| Task directions |
Every line in the records below with the string "Close" needs to be copied out.

━━━━

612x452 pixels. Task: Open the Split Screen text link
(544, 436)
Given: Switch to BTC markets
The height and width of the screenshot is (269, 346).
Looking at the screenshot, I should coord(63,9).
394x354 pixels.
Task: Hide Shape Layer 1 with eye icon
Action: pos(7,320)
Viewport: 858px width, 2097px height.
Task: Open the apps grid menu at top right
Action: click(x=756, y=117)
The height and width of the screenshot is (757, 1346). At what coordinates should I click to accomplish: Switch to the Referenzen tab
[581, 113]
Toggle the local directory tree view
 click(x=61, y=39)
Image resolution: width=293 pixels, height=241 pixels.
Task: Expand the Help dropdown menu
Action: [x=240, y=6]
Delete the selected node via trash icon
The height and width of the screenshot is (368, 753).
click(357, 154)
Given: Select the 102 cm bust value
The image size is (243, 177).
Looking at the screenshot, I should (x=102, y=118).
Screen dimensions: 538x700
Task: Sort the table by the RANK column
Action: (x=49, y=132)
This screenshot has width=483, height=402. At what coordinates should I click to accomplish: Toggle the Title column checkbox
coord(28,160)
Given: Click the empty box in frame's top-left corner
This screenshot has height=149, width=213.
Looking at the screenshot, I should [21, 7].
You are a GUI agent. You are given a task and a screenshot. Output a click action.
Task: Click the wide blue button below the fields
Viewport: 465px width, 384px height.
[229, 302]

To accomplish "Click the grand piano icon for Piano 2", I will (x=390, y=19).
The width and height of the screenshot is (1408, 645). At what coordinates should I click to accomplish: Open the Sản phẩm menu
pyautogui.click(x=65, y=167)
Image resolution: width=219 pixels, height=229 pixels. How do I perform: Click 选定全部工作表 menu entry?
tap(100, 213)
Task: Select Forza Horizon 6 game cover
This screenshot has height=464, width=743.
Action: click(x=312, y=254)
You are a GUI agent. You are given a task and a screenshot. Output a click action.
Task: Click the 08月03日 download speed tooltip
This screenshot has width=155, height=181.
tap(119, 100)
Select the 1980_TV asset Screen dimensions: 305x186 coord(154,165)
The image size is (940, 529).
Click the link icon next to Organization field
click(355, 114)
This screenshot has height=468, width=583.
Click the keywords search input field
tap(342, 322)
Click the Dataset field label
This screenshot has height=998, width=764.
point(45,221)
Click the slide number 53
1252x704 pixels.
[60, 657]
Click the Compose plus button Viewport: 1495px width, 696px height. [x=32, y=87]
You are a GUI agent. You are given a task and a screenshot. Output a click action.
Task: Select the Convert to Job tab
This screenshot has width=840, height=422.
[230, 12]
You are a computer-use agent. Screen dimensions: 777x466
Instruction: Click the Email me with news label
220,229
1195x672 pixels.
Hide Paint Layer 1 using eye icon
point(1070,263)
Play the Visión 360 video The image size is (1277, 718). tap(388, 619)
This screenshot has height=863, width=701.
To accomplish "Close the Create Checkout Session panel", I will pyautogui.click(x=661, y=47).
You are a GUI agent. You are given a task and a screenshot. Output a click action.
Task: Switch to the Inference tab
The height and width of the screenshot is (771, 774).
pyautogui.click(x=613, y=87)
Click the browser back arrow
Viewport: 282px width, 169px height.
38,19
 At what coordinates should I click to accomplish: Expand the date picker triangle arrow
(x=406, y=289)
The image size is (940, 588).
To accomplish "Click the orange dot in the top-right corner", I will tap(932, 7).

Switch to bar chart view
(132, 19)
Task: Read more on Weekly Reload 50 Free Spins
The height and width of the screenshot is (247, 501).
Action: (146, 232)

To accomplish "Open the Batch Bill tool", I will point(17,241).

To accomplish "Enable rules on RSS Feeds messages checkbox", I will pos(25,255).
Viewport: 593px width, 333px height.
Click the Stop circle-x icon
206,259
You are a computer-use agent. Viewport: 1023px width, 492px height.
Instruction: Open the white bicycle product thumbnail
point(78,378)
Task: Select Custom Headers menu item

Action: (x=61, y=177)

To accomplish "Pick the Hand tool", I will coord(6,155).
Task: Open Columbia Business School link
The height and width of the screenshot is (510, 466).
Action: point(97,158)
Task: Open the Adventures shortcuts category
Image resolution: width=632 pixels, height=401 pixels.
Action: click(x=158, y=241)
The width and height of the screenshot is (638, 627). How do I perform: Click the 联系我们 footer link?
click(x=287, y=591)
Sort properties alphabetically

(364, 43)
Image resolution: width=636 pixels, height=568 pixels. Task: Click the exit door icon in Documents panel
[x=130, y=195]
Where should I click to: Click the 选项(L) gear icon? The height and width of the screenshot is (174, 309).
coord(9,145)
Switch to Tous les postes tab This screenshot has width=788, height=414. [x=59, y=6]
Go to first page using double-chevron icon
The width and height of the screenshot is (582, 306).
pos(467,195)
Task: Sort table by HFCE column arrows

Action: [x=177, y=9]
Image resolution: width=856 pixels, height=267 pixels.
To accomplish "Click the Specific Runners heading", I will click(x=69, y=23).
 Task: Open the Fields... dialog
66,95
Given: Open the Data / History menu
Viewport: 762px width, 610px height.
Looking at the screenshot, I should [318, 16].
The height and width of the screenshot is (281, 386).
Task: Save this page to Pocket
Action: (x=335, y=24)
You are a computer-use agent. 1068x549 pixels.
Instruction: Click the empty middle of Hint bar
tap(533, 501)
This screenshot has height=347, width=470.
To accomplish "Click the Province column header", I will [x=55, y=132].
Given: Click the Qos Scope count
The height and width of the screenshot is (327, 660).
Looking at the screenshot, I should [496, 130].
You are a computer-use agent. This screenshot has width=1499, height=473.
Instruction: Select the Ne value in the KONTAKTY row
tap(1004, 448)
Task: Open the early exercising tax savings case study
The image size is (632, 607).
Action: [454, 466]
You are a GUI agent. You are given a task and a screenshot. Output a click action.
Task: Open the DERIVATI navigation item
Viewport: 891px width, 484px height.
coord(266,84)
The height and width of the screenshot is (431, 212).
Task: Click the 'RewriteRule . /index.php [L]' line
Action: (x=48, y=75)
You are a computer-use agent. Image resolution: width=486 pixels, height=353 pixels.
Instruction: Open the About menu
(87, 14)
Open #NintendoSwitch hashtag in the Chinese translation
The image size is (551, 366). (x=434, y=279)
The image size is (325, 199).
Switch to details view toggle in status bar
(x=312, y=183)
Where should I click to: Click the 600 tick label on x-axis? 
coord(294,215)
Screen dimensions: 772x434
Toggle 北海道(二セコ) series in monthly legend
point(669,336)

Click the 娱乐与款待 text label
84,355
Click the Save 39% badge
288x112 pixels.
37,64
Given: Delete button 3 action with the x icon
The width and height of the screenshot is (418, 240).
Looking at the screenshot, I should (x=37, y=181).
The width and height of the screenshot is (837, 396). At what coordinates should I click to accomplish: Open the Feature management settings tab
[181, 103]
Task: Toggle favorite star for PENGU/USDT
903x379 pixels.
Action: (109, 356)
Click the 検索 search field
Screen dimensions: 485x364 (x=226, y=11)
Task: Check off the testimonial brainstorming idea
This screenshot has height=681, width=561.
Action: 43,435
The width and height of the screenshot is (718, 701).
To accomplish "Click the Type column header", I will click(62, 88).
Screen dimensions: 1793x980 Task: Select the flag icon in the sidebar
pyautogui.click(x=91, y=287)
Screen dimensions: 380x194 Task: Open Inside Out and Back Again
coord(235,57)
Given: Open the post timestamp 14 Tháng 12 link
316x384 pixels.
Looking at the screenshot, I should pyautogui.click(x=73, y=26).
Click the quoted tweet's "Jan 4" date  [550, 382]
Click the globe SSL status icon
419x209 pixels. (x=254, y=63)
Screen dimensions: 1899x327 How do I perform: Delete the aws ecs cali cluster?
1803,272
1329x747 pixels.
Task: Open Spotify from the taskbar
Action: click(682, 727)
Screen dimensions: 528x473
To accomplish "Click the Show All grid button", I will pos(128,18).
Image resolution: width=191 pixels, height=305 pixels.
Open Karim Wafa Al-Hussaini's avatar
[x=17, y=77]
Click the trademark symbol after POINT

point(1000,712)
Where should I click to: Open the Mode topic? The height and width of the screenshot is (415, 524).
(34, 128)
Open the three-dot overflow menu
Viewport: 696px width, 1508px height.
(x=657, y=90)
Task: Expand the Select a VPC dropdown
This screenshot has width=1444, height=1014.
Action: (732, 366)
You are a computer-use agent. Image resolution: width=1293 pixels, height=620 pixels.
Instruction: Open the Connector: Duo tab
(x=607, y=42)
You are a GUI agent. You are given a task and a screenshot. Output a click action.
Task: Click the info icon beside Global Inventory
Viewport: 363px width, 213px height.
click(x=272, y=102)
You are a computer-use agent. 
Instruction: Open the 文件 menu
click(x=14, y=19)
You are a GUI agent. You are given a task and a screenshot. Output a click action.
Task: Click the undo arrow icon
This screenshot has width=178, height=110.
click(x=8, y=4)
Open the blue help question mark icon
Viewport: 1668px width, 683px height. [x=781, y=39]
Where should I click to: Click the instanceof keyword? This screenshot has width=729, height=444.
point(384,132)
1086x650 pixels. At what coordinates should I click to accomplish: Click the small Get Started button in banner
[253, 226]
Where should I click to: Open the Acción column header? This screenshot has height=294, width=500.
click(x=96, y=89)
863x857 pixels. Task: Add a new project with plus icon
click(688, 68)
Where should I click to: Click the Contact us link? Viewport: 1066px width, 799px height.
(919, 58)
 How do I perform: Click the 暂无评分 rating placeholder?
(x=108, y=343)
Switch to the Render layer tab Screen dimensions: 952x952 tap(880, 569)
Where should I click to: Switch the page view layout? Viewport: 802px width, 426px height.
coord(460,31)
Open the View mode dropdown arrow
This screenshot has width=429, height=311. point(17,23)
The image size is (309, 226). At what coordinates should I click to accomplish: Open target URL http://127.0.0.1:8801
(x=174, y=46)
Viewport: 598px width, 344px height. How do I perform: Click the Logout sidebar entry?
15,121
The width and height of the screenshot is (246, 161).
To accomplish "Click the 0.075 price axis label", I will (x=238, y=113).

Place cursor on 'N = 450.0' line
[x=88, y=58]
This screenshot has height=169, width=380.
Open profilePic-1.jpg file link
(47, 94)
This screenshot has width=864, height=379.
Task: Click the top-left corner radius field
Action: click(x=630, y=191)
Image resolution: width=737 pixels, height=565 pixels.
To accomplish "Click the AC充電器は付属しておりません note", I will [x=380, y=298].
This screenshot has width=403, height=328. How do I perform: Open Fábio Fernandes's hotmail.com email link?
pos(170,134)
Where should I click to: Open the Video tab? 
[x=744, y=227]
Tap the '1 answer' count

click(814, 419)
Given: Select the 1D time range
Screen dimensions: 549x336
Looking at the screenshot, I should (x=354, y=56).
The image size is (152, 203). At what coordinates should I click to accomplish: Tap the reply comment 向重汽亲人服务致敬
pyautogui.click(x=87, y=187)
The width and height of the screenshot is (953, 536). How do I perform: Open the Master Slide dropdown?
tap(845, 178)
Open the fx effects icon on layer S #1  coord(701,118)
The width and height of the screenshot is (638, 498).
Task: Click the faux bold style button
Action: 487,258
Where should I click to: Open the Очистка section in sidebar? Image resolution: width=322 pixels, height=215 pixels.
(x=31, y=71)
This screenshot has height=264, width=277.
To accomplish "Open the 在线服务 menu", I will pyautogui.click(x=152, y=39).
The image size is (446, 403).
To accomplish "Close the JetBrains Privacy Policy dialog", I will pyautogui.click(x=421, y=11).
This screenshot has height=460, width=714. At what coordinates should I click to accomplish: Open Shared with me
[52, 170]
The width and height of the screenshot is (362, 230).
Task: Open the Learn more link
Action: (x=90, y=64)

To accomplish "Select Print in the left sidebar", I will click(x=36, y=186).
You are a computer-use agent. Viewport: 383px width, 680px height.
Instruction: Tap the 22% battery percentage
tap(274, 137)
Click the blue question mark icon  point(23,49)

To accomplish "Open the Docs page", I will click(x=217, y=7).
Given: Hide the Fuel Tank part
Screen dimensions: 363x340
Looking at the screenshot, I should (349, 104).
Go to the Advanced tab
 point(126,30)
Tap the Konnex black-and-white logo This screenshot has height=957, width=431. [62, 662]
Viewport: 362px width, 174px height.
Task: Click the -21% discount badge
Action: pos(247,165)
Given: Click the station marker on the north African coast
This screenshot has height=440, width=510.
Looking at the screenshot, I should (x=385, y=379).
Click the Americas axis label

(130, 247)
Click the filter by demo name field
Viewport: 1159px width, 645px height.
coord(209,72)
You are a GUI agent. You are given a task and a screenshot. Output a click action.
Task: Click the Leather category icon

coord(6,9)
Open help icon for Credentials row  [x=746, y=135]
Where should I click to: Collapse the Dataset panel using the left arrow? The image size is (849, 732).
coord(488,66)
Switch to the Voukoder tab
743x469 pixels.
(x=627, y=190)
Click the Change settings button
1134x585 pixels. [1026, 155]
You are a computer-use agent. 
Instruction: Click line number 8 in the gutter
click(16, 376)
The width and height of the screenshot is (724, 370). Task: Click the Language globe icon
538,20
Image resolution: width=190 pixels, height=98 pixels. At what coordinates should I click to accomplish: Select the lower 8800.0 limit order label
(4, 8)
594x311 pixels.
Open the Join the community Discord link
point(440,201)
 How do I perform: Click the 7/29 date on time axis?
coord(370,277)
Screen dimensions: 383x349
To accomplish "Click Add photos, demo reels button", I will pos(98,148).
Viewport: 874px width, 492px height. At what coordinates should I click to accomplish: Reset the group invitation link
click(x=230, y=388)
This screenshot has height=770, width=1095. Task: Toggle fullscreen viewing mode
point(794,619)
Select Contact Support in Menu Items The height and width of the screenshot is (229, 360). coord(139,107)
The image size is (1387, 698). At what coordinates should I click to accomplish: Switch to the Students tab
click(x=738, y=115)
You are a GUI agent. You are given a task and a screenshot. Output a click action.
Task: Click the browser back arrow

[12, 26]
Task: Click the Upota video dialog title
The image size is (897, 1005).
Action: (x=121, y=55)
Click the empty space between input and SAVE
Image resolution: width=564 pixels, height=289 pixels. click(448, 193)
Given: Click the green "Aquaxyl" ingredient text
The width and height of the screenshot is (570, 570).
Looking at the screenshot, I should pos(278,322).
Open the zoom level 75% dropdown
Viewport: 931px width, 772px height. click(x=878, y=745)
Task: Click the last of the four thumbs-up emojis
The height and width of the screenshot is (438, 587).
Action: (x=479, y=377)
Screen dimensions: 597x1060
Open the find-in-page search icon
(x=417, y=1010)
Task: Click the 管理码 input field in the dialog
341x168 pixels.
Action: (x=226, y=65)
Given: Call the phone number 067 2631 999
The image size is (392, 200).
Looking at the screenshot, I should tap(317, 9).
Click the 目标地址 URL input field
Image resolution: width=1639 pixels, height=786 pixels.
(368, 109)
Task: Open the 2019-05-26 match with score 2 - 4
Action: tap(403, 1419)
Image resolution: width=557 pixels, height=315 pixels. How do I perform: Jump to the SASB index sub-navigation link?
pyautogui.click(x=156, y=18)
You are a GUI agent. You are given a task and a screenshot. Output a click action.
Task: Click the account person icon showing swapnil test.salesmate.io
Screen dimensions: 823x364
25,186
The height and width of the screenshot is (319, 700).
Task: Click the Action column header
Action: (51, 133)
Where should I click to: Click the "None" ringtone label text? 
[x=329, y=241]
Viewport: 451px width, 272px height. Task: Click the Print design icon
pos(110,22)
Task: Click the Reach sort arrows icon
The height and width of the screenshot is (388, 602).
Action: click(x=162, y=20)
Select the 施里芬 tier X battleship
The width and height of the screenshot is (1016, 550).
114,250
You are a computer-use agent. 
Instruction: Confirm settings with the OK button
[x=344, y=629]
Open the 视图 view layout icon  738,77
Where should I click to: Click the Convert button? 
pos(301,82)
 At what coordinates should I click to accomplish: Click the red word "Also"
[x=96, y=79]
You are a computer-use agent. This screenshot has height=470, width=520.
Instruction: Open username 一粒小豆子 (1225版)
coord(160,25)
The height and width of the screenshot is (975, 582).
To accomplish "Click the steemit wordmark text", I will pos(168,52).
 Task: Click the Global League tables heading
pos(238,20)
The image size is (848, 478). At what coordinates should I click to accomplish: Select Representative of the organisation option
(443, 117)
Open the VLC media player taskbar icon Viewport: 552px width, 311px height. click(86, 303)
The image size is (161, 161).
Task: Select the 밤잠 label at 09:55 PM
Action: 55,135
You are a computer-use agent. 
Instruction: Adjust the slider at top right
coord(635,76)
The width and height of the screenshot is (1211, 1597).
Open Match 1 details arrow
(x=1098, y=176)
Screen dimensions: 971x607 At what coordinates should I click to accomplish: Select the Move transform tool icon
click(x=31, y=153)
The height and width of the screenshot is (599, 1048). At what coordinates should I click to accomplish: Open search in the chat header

━━━━

| Exercise solution |
To accomplish "Close the Create Checkout Session panel", I will pyautogui.click(x=661, y=47).
To accomplish "Close the JetBrains Privacy Policy dialog", I will pyautogui.click(x=421, y=11).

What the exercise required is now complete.